*Objective:*
Revise the records from the line with "Select New packages" up to and including the line with "point(139,158)", changing "This screenshot has" to "The screenshot has" and leaving the rest untouched. Return only those lines.

((

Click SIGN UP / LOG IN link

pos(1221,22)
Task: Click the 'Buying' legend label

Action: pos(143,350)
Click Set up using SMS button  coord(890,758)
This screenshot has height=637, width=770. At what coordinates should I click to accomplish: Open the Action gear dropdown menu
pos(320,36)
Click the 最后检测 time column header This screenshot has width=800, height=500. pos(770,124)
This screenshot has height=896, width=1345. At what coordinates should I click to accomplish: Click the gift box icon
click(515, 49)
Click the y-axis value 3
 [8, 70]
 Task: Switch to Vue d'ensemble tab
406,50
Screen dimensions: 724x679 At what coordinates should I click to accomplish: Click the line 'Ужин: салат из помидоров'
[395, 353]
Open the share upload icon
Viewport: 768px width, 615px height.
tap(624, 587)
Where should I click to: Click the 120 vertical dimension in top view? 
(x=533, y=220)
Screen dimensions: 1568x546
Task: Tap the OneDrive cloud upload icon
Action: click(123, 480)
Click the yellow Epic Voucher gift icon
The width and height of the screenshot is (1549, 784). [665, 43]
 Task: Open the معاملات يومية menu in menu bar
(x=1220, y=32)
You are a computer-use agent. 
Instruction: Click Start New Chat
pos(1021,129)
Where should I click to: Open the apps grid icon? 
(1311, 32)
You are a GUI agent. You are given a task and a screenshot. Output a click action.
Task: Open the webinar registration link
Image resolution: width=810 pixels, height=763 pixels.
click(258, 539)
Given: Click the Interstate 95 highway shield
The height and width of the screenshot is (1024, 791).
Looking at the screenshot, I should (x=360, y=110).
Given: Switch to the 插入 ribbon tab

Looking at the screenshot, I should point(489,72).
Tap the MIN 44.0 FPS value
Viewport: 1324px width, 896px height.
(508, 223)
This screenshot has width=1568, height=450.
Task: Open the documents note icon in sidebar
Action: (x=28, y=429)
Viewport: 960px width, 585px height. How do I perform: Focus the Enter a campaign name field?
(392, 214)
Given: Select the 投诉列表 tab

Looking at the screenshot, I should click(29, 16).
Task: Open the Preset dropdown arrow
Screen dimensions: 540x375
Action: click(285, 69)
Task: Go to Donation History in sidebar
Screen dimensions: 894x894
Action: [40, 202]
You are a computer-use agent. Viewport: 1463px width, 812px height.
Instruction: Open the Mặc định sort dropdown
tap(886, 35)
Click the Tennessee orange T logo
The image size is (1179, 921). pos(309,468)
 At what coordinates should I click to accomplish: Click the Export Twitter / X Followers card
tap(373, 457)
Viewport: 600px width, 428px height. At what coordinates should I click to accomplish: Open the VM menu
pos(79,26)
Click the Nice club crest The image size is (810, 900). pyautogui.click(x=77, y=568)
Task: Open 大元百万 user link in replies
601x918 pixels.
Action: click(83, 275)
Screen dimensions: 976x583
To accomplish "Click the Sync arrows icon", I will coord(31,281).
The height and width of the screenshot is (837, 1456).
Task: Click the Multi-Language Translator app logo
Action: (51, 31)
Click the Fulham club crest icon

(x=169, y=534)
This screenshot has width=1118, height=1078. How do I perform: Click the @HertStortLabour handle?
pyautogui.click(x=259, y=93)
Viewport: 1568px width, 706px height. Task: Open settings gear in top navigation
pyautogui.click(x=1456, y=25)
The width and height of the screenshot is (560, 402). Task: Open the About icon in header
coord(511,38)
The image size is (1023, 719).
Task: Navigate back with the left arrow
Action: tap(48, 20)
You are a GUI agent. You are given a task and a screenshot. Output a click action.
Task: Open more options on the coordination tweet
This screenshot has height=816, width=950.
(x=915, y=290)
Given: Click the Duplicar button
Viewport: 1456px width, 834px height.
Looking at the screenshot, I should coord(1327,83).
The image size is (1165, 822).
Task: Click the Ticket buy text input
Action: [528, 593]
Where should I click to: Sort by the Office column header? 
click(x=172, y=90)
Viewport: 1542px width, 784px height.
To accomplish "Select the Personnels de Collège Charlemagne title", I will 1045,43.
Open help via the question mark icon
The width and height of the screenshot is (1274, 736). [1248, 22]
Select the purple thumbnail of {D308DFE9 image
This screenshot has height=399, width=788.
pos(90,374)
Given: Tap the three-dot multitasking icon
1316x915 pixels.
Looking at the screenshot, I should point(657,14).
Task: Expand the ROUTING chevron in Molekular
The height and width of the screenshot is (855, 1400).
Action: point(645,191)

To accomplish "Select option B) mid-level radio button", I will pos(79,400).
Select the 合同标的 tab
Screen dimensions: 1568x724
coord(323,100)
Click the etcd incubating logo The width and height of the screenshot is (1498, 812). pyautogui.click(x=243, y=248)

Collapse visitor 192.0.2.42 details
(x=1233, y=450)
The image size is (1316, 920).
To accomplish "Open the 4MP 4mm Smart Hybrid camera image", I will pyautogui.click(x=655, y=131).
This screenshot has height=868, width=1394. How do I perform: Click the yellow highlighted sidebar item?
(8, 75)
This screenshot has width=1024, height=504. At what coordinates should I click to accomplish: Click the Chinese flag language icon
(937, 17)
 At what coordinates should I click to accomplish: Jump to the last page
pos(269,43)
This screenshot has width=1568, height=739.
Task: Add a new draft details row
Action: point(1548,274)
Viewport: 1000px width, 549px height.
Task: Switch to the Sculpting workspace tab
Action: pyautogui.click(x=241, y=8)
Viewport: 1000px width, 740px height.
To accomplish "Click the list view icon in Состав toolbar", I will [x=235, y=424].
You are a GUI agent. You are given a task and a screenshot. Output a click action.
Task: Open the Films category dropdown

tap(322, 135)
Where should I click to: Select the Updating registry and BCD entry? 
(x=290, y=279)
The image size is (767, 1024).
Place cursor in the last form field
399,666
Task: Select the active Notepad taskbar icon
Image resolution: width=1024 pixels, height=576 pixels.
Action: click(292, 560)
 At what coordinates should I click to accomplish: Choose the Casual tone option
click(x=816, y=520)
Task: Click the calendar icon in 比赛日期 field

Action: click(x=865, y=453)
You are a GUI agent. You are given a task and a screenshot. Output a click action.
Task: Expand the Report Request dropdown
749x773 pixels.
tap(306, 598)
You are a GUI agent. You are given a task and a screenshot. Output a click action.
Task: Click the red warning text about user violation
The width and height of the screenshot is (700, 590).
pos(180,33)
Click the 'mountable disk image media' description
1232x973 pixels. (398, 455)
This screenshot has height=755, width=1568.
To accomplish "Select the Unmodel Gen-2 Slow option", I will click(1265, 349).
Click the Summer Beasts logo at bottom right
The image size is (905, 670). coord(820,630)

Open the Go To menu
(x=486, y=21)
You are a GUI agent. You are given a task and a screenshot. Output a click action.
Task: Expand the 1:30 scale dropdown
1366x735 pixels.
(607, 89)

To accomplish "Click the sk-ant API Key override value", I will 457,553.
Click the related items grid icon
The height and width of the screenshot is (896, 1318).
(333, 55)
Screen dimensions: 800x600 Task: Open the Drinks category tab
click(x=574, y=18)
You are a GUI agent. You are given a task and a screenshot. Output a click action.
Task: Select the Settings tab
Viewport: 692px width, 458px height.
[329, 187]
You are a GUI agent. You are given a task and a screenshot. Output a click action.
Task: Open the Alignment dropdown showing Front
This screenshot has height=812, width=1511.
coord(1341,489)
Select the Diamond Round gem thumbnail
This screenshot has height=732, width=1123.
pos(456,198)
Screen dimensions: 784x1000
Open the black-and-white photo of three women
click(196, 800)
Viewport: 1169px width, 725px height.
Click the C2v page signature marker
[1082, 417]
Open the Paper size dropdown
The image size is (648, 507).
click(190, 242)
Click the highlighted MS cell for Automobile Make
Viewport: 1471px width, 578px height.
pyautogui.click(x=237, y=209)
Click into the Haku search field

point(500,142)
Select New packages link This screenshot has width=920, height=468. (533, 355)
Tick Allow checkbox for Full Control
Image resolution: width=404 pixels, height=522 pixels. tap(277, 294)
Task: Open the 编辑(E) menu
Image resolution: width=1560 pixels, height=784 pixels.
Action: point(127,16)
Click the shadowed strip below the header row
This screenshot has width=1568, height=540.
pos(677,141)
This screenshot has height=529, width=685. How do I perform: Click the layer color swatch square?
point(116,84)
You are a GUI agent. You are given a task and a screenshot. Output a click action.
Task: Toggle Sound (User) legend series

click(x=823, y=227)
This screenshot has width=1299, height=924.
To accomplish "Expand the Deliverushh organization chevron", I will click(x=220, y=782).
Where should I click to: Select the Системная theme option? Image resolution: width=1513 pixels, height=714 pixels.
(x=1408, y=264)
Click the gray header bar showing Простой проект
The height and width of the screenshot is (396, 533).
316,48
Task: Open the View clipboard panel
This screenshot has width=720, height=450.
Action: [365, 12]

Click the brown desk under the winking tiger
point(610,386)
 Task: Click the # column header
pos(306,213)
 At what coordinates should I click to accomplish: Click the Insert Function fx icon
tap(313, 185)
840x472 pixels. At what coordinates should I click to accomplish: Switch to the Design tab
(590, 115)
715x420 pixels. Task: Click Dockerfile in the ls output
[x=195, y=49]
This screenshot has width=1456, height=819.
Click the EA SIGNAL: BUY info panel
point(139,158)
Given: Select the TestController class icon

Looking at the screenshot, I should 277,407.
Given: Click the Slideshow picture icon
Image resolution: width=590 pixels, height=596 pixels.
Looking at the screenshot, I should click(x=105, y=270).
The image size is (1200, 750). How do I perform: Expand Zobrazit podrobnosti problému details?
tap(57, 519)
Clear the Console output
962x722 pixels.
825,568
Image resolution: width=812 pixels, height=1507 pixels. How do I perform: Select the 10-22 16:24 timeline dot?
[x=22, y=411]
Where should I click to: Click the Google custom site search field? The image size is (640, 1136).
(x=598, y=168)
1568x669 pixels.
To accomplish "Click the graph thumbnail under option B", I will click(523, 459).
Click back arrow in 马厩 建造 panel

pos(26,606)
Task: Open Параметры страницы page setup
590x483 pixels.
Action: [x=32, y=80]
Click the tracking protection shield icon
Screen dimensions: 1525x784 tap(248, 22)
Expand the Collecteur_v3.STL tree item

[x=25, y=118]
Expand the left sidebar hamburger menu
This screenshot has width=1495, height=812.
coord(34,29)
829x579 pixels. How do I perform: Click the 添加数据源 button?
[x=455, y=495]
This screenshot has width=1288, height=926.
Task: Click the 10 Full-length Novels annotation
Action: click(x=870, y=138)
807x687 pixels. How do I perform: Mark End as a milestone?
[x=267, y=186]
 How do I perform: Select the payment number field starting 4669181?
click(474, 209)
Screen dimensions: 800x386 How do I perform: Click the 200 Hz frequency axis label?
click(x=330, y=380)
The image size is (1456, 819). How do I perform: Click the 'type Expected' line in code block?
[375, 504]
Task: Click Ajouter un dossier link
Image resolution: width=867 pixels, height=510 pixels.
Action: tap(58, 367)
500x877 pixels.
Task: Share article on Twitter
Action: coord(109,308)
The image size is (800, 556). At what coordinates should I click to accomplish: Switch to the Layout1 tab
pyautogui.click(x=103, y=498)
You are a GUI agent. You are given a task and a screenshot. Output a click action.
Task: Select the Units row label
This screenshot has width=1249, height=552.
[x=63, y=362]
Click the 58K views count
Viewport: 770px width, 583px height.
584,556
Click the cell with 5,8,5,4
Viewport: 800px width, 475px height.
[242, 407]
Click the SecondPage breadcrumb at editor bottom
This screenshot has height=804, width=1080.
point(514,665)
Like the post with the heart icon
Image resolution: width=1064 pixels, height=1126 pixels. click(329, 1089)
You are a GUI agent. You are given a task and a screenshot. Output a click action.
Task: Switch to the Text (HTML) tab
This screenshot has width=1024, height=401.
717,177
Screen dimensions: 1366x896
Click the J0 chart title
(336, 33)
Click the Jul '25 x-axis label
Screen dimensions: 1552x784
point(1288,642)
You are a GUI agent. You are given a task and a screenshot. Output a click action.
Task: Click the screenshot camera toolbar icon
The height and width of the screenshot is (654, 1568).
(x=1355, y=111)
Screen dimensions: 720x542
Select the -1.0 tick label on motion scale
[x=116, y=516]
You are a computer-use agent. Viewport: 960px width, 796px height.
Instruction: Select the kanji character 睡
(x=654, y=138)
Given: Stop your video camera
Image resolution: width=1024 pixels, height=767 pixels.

))

*Answer to this problem:*
Select New packages link The screenshot has width=920, height=468. (533, 355)
Tick Allow checkbox for Full Control
Image resolution: width=404 pixels, height=522 pixels. tap(277, 294)
Task: Open the 编辑(E) menu
Image resolution: width=1560 pixels, height=784 pixels.
Action: point(127,16)
Click the shadowed strip below the header row
The screenshot has width=1568, height=540.
pos(677,141)
The screenshot has height=529, width=685. How do I perform: Click the layer color swatch square?
point(116,84)
You are a GUI agent. You are given a task and a screenshot. Output a click action.
Task: Toggle Sound (User) legend series

click(x=823, y=227)
The screenshot has width=1299, height=924.
To accomplish "Expand the Deliverushh organization chevron", I will click(x=220, y=782).
Where should I click to: Select the Системная theme option? Image resolution: width=1513 pixels, height=714 pixels.
(x=1408, y=264)
Click the gray header bar showing Простой проект
The height and width of the screenshot is (396, 533).
316,48
Task: Open the View clipboard panel
The screenshot has width=720, height=450.
Action: [365, 12]

Click the brown desk under the winking tiger
point(610,386)
 Task: Click the # column header
pos(306,213)
 At what coordinates should I click to accomplish: Click the Insert Function fx icon
tap(313, 185)
840x472 pixels. At what coordinates should I click to accomplish: Switch to the Design tab
(590, 115)
715x420 pixels. Task: Click Dockerfile in the ls output
[x=195, y=49]
The screenshot has width=1456, height=819.
Click the EA SIGNAL: BUY info panel
point(139,158)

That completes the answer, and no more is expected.